Despite discussions as early as 1998, IPN is only now becoming a reality. A prototype node is already on the International Space Station and an interplanetary Internet system could potentially be in operation for interplanetary exploration by 2018/2020.

Clouds no problem for NovaSAR

Friday, October 7. 2011
Innovation

Cloud cover is one of the main challenges of satellite imaging, because there’s always a risk that the view of an area is disrupted. This is especially true when an area needs to be imaged at regular intervals to detect changes, or when it needs to be imaged rapidly, for example in the event of a disaster. With this in mind, engineers at SSTL have developed a new innovative Synthetic Aperture Radar (SAR) system called NovaSAR-S which was unveiled this week at the International Astronautical Congress (IAC) in Cape Town.

NovaSAR
NovaSAR



Rather than follow a traditional development process, the SSTL approach was to design a baseline mission which addressed the question “what imaging performance can we achieve with a spacecraft that can be built and operated at low cost, and is compatible with low cost launches?”

NovaSAR-S complements much larger, complex and power-hungry radar satellites with a small and lower priced mission that delivers imagery in all weather during both day and night. One of the biggest technical challenges was managing energy use onboard, which was solved in part by using new highly efficient S-band solid-state amplifier technology. By combining a modified SSTL-300 platform (used by NigeriaSat-2 satellite) with an innovative S-band SAR payload, that was developed in partnership with Astrium, NovaSAR-S offers radar capability for the cost of an earth observation satellite – a capability otherwise not considered economically possible.

So what’s SAR good at?

Imaging through clouds means that NovaSAR is ideal for providing rapid-response imagery for disaster relief operations and aid disaster assessment, for example in the event of a flooding.

Its cloud-piercing imaging also offers new possibilities for crop monitoring, mapping agricultural land and assessing crop condition, as these applications demand imaging on a strictly regular basis – come rain or shine.

Many of the world's forests are found in tropical areas where cloud cover is dominant, which means that NovaSAR also is well suited for detailed forestry assessments.

This baseline SAR is also ideally suited to maritime and coastal applications such as ship and oil spill monitoring, or detecting shifts in ice formations and other environmental phenomena.

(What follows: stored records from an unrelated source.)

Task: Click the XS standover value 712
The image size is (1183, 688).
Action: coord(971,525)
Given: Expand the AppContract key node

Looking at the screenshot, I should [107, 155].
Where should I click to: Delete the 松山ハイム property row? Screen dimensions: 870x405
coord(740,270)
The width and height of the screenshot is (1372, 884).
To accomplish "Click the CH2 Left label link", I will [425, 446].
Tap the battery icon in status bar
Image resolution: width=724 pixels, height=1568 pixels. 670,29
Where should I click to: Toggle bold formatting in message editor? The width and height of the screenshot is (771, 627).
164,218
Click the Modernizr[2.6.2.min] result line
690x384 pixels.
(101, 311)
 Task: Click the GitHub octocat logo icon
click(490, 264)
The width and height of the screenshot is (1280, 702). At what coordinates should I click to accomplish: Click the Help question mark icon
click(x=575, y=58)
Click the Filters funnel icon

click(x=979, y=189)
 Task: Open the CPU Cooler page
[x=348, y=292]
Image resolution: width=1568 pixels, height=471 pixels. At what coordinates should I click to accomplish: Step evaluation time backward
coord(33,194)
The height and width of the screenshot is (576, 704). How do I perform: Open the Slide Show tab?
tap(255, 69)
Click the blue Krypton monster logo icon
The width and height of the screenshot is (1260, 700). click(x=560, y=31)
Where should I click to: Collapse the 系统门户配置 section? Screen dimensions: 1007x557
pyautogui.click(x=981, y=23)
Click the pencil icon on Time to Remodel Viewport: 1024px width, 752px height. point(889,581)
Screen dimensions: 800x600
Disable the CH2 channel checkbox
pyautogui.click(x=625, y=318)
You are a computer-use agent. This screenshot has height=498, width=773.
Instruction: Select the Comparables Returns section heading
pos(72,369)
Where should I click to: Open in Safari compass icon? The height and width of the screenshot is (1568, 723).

Of course, it doesn’t stop there – and we’re looking forward to exploring the possibilities of this new technology. In this recent article on BBC News online, SSTL’s head of Earth observation, Luis Gomes said: "It's nice to have the technology but we want people to engage in terms of services - to come up with uses for this sort of data for the scientific community and commercial world. These discussions are on-going."